I was only thirteen, and they were going to have me psychoanalyzed and all, because I broke all the windows in the garage. I don't blame them. I really don't. I slept in the garage the night he died, and I broke all the goddam windows with my fist, just for the hell of it. I even tried to break all the windows on the station wagon we had that summer, but my hand was already broken and everything by that time, and I couldn't do it. It was a very stupid thing to do, I'll admit, but I hardly didn't even know I was doing it, and you didn't know Allie. My hand still hurts me once in a while when it rains and all, and I can't make a real fist any more – not a tight one, I mean – but outside of that I don't care much. I mean I'm not going to be a goddam surgeon or a violinist or anything anyway. (5.7)
Holden has had more than one brush with death, and the death of his brother is clearly the most powerful. Notice that his reaction is categorized as anger – not sadness or depression or confusion. Compare this to the other important moments when Holden gets really angry – not sad, but angry (e.g., when he's talking to Sally, when he punches Stradlater). Do these instances have any one thing in common?

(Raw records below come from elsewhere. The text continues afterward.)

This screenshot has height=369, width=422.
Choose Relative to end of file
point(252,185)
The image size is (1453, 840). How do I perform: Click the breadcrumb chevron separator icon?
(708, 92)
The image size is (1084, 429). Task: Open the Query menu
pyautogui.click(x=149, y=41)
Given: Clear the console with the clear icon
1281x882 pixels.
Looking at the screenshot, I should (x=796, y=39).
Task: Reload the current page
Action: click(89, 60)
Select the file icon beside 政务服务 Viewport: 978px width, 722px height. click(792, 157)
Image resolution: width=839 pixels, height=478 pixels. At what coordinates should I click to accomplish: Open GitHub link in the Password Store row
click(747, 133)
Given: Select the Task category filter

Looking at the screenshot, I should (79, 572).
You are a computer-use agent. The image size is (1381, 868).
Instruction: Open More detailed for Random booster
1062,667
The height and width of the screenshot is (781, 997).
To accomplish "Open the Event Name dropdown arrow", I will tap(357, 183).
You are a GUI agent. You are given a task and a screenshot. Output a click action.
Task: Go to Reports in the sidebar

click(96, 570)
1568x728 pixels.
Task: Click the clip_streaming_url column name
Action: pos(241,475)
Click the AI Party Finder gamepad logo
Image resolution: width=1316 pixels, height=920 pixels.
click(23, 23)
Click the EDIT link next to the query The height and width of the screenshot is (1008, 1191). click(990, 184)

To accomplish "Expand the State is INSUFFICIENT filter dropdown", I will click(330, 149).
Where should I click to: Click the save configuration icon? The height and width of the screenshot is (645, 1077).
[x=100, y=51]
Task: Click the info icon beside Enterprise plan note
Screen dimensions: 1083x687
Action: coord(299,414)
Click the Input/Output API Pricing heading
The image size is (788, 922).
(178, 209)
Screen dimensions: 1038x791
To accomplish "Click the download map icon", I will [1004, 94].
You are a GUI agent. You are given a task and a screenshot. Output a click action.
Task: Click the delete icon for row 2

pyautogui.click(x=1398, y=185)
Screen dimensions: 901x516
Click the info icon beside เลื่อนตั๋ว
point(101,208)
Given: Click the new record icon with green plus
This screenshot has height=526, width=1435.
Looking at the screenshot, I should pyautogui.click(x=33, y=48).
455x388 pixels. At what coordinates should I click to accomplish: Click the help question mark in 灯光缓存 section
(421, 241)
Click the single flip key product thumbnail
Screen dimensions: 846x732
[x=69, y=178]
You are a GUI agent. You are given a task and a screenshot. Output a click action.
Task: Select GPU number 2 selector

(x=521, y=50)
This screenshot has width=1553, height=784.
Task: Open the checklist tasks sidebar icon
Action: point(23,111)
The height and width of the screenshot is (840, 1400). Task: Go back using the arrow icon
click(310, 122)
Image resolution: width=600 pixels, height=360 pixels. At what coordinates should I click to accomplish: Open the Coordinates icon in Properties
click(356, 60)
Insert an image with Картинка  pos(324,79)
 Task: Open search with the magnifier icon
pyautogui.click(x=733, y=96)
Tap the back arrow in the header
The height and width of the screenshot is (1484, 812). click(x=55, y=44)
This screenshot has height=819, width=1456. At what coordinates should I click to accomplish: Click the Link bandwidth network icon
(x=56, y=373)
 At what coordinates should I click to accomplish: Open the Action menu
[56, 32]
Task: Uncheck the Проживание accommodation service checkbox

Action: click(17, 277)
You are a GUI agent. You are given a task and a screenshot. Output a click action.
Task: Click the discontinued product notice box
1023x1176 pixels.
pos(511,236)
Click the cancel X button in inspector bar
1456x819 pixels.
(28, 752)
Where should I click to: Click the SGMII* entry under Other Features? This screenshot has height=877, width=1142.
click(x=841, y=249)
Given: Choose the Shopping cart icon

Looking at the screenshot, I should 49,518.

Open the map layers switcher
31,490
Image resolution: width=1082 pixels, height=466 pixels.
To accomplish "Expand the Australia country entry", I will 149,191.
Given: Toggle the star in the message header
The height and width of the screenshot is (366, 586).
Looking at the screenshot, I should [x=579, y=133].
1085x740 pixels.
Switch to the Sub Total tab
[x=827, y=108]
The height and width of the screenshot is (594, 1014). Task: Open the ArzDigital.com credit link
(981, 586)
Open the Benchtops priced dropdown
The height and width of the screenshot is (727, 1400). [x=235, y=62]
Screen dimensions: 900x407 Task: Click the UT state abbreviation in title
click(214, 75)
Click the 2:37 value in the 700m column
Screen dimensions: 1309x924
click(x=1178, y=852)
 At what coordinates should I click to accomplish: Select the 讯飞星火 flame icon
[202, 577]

I didn't want to start an argument. "Okay," I said. Then I thought of something, all of a sudden. "Hey, listen," I said. "You know those ducks in that lagoon right near Central Park South? That little lake? By any chance, do you happen to know where they go, the ducks, when it gets all frozen over? Do you happen to know, by any chance?" I realized it was only one chance in a million.
He turned around and looked at me like I was a madman. "What're ya tryna do, bud?" he said. "Kid me?"
"No – I was just interested, that's all."
He didn't say anything more, so I didn't either. Until we came out of the park at Ninetieth Street. Then he said, "All right, buddy. Where to?" (9.4-7)
We cover the ducks in detail in "Symbols, Imagery, Allegory," so if this passage does it for you, we'd suggest checking that out. For the moment, though, recall that no one else shares Holden's concern for the ducks (or for disappearing), which adds to his lonely isolation. His obsession with mortality is part of what separates him from the rest of the world.